### Material provided

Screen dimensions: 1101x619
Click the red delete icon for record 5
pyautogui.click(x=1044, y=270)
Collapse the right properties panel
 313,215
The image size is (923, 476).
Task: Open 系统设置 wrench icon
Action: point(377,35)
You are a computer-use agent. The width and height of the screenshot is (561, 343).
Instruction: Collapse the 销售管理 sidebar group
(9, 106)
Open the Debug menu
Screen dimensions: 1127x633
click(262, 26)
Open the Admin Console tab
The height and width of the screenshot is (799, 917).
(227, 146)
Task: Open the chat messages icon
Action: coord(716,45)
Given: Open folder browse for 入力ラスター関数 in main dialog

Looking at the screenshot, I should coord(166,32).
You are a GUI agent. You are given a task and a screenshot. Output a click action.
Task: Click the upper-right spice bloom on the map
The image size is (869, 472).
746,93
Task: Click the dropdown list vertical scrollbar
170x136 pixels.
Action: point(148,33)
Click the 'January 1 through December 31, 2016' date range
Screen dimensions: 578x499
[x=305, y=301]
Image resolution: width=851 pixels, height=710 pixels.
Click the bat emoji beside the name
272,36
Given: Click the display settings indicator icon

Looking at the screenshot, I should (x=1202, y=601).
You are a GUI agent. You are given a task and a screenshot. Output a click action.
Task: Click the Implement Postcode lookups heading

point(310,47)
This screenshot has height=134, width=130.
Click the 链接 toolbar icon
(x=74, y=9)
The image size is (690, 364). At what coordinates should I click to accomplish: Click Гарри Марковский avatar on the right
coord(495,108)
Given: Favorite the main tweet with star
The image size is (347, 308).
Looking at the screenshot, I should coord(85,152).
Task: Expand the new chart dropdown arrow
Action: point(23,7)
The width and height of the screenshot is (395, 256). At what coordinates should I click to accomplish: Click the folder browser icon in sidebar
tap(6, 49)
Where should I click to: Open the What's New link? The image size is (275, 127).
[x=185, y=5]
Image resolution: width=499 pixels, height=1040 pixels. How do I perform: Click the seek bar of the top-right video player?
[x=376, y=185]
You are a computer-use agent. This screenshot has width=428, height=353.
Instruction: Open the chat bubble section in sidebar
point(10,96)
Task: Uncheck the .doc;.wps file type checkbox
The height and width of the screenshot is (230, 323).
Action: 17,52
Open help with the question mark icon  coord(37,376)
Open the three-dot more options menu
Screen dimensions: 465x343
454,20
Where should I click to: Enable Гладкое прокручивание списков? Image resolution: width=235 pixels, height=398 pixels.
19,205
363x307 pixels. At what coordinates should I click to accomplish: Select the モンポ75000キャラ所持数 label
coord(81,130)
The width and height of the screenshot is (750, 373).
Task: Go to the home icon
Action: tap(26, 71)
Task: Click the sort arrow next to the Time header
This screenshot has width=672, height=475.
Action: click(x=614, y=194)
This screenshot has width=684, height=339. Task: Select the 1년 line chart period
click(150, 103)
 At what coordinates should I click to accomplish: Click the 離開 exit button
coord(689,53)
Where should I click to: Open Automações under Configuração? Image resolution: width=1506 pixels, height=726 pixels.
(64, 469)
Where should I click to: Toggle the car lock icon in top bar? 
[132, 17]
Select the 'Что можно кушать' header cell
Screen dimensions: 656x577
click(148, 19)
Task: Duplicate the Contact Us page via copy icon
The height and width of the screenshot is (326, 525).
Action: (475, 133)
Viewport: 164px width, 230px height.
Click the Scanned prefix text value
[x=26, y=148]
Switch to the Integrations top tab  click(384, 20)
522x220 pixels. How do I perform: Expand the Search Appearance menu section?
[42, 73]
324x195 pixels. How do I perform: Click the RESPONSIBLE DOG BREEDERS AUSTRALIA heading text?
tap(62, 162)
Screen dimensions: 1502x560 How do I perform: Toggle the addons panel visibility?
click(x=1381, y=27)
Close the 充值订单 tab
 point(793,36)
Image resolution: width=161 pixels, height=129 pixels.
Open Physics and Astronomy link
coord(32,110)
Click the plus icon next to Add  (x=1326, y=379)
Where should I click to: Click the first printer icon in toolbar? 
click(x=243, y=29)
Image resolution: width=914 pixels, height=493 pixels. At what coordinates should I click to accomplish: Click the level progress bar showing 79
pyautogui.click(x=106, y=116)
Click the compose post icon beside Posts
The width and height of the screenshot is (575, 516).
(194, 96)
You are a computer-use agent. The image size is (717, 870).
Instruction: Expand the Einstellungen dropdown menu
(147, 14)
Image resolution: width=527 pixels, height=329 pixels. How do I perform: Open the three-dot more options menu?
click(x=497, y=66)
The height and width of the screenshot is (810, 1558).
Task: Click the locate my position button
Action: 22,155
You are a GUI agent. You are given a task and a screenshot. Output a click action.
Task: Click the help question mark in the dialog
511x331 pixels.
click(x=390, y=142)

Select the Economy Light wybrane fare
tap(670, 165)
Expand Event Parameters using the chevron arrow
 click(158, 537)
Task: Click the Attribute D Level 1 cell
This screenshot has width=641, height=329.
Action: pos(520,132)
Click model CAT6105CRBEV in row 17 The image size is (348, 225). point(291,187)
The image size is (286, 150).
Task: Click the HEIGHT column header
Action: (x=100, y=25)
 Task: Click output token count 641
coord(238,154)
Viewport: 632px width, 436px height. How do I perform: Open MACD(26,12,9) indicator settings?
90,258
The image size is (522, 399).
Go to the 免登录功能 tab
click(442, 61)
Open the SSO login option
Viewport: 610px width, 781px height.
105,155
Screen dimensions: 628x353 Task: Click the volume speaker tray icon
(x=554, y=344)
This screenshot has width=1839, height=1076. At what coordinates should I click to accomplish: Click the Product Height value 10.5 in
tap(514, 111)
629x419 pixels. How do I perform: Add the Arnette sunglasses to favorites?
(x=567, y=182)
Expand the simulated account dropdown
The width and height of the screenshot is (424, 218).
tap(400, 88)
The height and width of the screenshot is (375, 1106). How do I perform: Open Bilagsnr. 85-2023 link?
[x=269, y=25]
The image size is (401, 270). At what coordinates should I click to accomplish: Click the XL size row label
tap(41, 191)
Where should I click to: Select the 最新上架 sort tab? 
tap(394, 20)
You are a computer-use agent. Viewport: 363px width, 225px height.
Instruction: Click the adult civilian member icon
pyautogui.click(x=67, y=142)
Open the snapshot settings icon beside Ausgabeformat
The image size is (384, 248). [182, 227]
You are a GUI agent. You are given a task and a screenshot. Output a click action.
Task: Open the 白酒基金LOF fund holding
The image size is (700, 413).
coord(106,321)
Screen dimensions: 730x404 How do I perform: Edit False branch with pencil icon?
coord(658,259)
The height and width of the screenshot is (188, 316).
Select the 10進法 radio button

######

Work out how many lines in the entries contain the string "next", then reply with that number and nothing more.

2